Saved entries:
»»
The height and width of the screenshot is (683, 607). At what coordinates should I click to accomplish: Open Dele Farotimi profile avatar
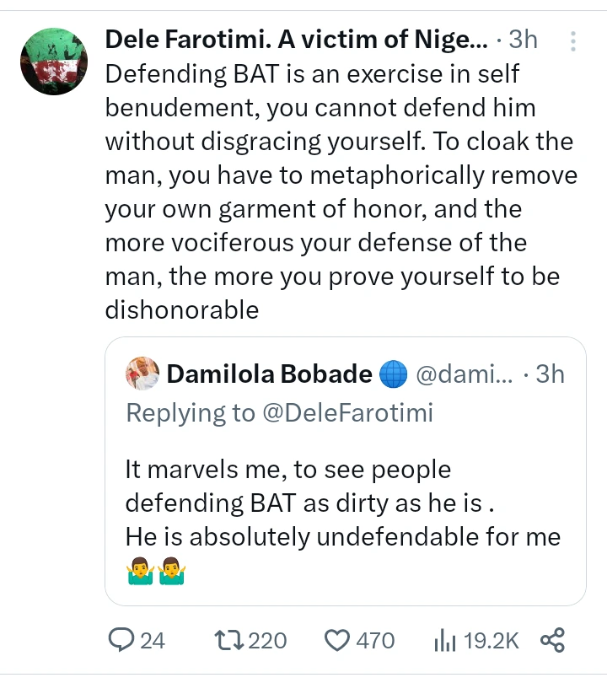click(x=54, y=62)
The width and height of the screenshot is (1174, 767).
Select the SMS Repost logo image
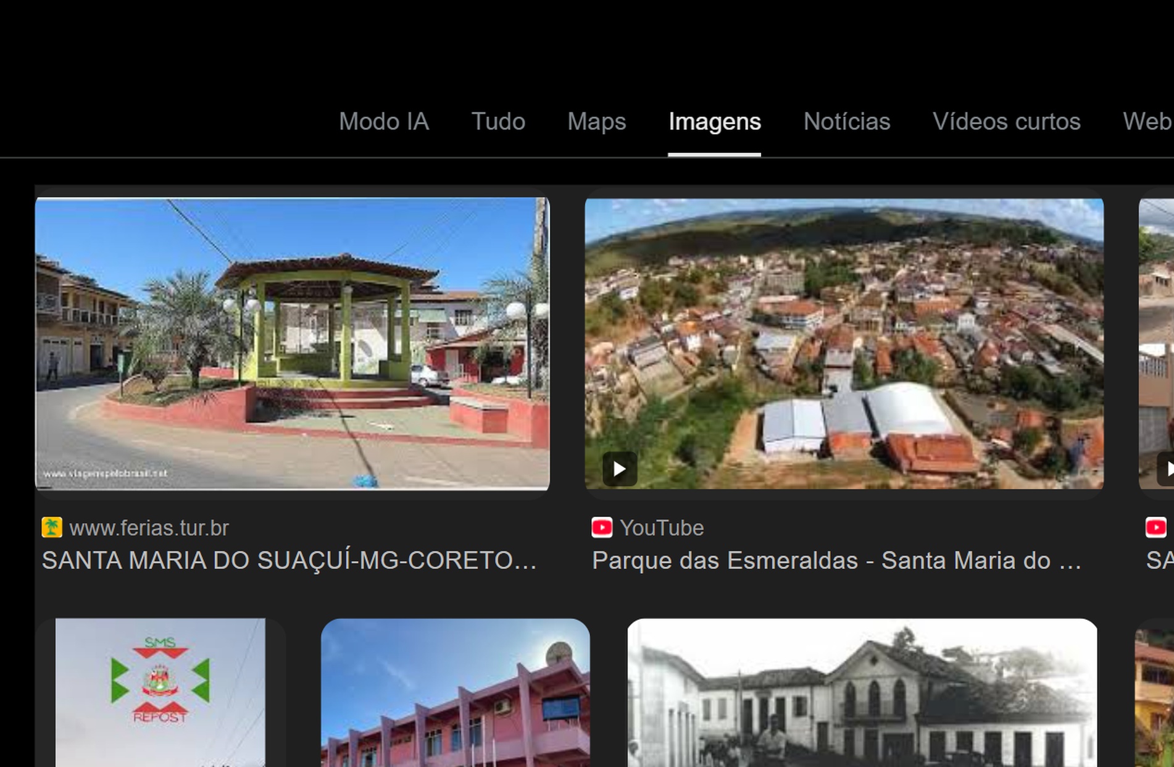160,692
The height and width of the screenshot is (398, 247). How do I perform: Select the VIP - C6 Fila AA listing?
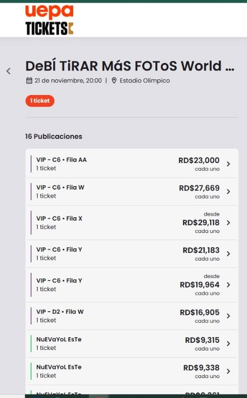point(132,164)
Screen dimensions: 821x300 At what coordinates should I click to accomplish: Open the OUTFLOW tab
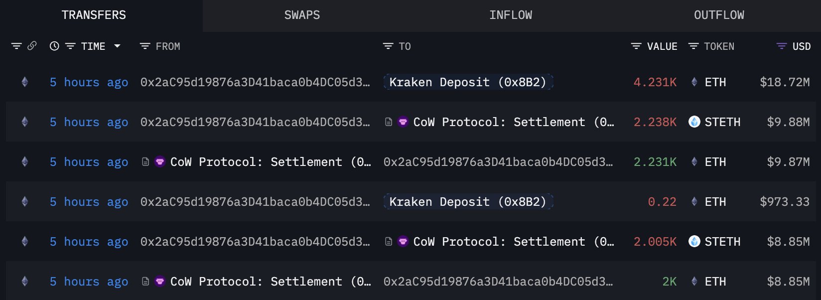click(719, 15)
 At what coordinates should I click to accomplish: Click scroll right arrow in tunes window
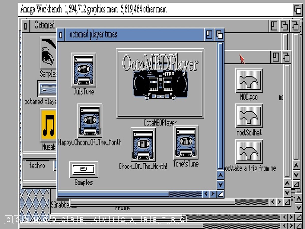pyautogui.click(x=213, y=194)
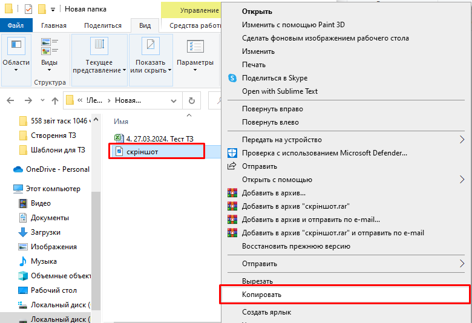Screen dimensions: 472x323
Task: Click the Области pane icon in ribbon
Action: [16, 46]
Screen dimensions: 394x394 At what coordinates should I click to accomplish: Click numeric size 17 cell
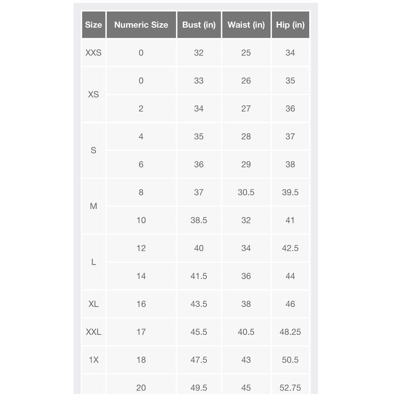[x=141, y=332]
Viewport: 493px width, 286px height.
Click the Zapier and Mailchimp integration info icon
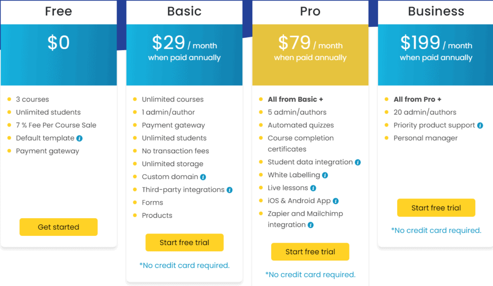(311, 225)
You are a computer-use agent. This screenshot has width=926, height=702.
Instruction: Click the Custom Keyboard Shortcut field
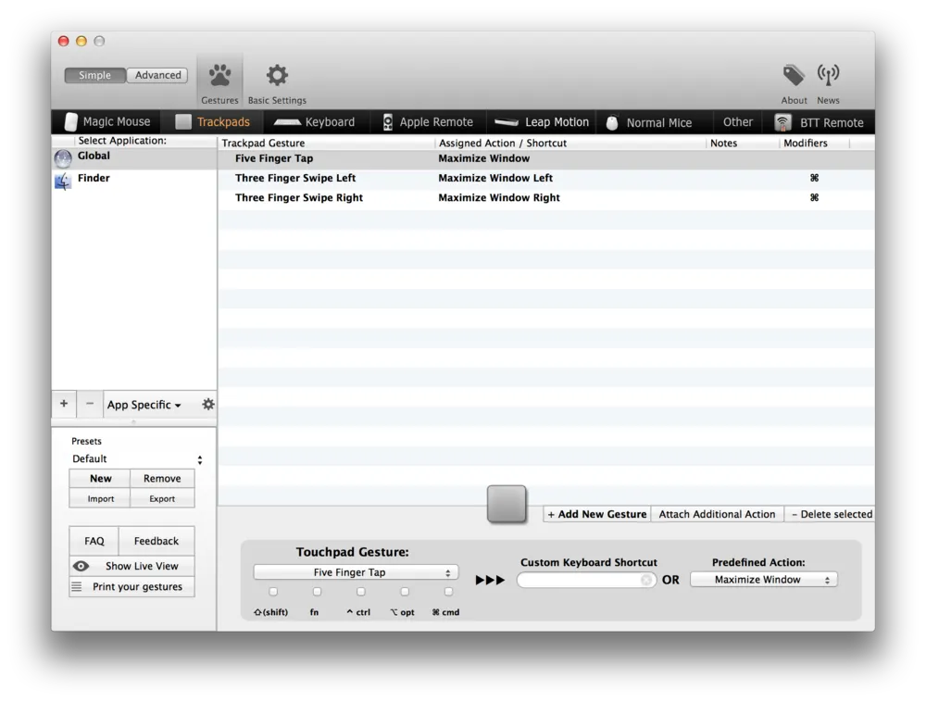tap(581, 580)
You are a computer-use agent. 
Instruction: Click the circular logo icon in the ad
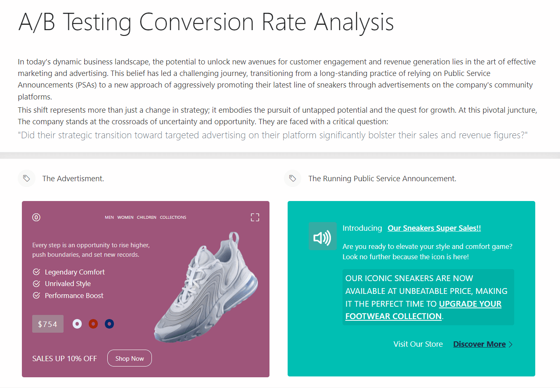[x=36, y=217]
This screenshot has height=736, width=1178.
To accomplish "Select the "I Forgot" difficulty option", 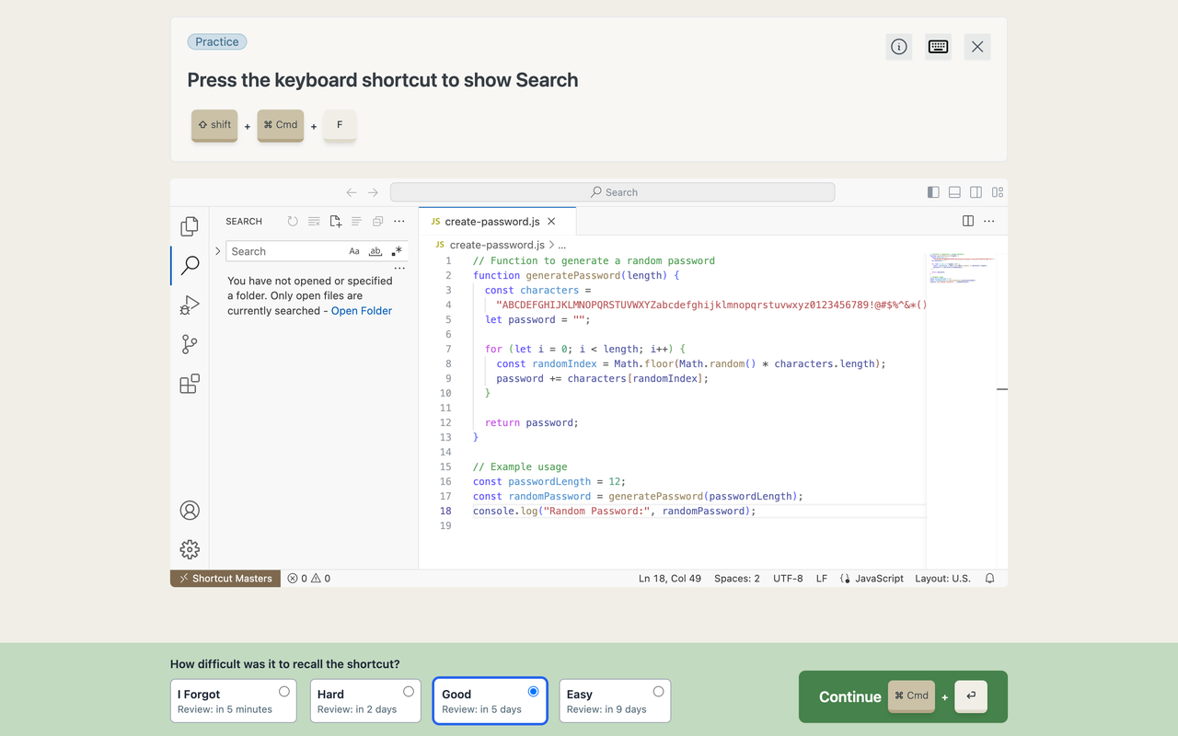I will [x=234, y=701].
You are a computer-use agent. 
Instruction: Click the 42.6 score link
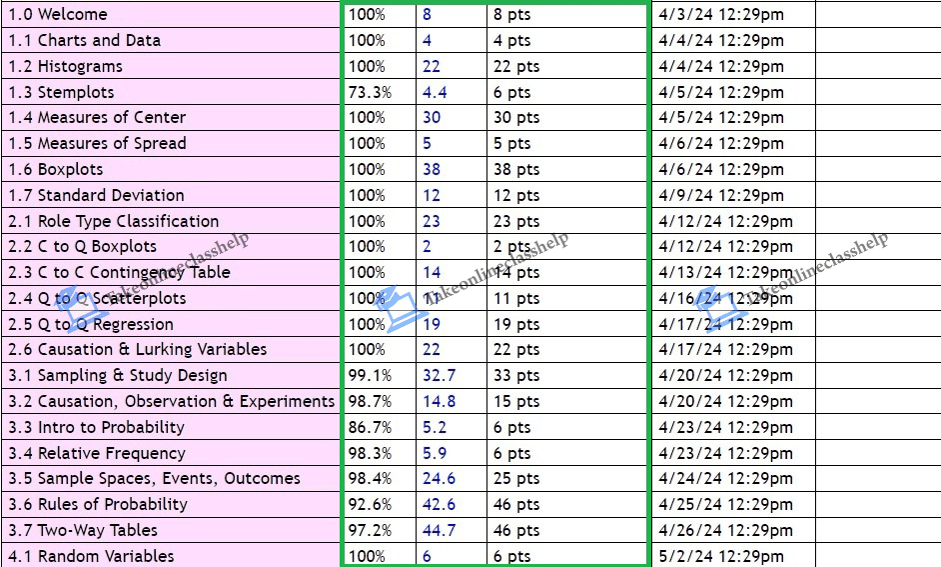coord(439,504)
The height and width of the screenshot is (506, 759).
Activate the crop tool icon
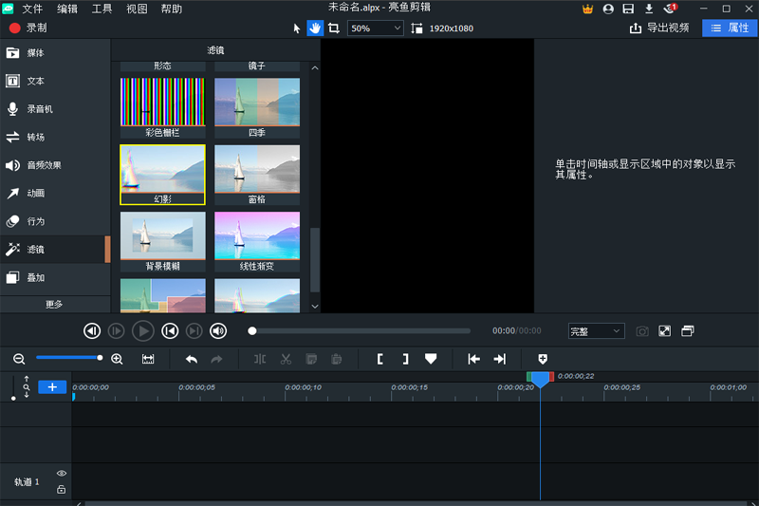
««
(Work to complete) Lines with "This": return each one from the data above.

(Written response)
You are a computer-use agent. This screenshot has width=926, height=702.
This screenshot has height=736, width=1178.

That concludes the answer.